I want to prove that a left module $_RP$ is a projective generator if and only if a direct sum of (copies of) $P$ is free.
My try is, first, to observe that $P$ is a generator if and only if for some positive integer $n$ and some left $R$-module $X$ we have $P^{(n)}$ is isomorphic to $R⊕X$. Also, $P$ is a direct summand of a free $R$-module. Henceforth I am stuck. Any help would be appreciated.
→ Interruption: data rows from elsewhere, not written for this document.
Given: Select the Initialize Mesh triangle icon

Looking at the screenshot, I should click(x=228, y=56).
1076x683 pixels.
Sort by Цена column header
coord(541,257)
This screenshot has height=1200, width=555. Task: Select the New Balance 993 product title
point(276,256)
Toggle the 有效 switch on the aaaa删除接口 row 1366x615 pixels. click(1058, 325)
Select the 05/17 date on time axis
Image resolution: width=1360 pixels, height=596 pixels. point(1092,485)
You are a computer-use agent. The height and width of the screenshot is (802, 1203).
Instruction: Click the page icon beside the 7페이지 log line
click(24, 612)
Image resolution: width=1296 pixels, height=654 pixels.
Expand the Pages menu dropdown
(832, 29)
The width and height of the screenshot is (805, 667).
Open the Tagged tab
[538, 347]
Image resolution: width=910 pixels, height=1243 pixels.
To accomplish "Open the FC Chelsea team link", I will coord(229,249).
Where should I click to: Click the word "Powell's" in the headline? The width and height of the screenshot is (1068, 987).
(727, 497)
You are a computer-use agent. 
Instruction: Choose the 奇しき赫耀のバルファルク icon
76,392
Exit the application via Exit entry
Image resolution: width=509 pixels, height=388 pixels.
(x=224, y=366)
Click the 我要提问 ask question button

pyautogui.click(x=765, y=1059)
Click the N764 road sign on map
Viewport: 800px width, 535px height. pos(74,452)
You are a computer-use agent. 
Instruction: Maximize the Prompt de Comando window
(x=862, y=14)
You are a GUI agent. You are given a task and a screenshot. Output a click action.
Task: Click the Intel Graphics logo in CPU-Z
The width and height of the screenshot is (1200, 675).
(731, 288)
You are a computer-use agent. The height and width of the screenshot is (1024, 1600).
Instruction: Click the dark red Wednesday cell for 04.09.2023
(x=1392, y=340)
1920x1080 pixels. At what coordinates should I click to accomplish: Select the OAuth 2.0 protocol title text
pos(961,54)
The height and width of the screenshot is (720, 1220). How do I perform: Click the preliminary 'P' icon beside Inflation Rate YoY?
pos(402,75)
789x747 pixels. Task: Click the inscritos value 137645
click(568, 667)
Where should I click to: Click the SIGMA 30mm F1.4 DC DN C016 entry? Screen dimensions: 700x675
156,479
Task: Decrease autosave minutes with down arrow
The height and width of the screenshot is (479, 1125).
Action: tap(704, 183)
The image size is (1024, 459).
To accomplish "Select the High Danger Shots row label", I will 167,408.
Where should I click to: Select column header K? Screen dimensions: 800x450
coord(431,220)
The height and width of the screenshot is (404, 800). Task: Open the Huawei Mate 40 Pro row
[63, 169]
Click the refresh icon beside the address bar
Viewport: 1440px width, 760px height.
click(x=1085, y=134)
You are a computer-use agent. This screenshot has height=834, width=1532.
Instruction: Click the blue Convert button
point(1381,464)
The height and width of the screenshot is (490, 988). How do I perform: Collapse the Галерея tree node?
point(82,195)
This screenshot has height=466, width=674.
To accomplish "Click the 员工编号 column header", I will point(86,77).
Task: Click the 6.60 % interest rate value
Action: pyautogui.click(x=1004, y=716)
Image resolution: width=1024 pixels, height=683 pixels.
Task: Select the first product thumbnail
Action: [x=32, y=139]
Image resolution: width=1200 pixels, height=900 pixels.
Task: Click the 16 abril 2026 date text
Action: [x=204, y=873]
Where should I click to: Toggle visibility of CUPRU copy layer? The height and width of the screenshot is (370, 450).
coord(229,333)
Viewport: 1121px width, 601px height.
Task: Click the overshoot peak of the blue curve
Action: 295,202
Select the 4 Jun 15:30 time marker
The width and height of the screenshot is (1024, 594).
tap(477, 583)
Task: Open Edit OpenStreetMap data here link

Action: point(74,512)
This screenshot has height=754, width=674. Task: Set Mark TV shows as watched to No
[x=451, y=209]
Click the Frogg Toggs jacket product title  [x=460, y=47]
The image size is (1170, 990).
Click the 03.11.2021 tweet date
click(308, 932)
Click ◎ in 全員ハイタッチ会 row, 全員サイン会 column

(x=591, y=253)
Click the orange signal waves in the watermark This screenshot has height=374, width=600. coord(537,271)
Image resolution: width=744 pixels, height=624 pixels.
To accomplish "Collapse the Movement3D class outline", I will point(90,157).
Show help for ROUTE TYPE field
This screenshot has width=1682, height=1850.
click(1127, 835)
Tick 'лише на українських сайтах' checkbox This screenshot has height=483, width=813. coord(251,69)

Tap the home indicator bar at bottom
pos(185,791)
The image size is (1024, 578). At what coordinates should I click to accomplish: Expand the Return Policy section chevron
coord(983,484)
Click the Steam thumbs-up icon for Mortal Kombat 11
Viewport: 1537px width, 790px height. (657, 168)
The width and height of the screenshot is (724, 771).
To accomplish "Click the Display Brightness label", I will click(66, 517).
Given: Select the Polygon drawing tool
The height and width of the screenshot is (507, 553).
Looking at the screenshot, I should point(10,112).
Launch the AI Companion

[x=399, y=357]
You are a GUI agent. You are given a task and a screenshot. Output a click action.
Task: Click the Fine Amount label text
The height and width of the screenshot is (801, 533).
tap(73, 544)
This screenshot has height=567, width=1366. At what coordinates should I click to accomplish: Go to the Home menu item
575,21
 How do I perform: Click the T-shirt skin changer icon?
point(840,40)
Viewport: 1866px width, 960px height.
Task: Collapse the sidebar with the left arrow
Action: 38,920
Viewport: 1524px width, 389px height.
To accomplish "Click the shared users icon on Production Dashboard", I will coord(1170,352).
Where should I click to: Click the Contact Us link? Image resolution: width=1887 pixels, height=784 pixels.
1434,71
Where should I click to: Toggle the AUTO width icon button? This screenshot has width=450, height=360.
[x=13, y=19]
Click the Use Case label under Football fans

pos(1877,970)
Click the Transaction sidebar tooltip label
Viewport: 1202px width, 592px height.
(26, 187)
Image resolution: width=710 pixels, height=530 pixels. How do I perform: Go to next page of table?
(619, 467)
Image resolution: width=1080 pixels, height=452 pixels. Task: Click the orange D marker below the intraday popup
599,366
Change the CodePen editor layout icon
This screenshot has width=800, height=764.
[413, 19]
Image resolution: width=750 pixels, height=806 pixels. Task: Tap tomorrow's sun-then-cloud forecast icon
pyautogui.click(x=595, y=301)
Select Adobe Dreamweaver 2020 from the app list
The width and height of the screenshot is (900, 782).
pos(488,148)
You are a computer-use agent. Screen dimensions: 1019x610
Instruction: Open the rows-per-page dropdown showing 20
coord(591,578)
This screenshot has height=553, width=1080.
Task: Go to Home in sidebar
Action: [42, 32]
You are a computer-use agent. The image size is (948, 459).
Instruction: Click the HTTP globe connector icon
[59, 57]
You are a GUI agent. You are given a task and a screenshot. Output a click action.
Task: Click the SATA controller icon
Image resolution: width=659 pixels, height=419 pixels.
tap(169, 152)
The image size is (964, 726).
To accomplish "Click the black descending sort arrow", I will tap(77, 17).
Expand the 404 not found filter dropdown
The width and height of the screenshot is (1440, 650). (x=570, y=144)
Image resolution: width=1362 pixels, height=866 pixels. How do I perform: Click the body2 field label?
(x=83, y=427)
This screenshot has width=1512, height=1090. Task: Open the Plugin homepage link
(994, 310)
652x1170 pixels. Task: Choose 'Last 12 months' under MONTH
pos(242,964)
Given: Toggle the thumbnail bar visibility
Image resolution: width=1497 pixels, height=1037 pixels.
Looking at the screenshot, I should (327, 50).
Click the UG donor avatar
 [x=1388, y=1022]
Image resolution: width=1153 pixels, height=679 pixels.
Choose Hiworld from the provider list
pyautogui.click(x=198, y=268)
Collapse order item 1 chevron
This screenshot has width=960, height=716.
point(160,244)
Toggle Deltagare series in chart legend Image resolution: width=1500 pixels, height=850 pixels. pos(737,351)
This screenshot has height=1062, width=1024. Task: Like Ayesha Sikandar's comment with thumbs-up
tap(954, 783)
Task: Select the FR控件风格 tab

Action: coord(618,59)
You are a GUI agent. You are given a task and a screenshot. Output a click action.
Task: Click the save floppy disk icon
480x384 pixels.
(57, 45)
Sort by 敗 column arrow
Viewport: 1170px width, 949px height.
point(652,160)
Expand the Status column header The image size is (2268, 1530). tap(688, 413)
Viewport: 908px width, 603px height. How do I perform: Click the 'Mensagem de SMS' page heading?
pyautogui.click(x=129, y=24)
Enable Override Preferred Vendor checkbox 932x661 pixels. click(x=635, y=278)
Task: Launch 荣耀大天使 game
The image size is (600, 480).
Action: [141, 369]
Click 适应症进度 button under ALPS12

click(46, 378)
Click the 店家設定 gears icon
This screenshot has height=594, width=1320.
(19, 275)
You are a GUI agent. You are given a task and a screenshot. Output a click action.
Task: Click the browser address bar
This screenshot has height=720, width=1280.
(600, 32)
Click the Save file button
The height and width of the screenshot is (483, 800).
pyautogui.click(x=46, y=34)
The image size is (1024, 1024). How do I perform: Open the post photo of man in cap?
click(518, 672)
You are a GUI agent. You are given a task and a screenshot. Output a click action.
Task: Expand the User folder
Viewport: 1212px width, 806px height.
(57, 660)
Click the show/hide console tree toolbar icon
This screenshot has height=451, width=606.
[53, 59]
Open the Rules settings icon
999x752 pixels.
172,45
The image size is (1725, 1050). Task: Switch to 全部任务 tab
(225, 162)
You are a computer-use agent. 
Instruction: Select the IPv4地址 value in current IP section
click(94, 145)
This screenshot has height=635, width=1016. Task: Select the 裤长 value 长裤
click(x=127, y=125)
Proof: You can use the Eilenberg-Mazur Swindle here: Suppose $P,Q$ are projective generators. Then, to begin, using the generator property of $P$, there exists a surjection $P^{(I_0)}\twoheadrightarrow X_0:=Q$. By projectivity of $Q$, this surjection splits, i.e. $P^{(I_0)}\cong X_0\oplus Y_0$ for some $Y_0$. As $P$ is projective, so is $Y_0$. Next - this time using the generator property of $Q$ - we find a surjection $Q^{(J_0)}\twoheadrightarrow Y_0$, which, by projectivity of $Y_0$, splits again, i.e. $Q^{(J_0)}\cong Y_0\oplus X_1$, with $X_1$ projective again since $Q$ is projective. Now continue this procedure, producing sets $I_n$ and $J_n$ and isomorphisms $P^{(I_n)}\cong X_n\oplus Y_n$ and $Q^{(J_n)}\cong Y_n\oplus X_{n+1}$. Then $$\bigoplus_n P^{(I_n)}\cong X_0\oplus\bigoplus_n Q^{(J_n)} = Q\oplus\bigoplus_n Q^{(J_n)}$$ showing that suitable direct-sum-powers of $P$ and $Q$ are isomorphic. $\quad\square$
Your statement follows by taking $P$ some projective generator and $Q := R$.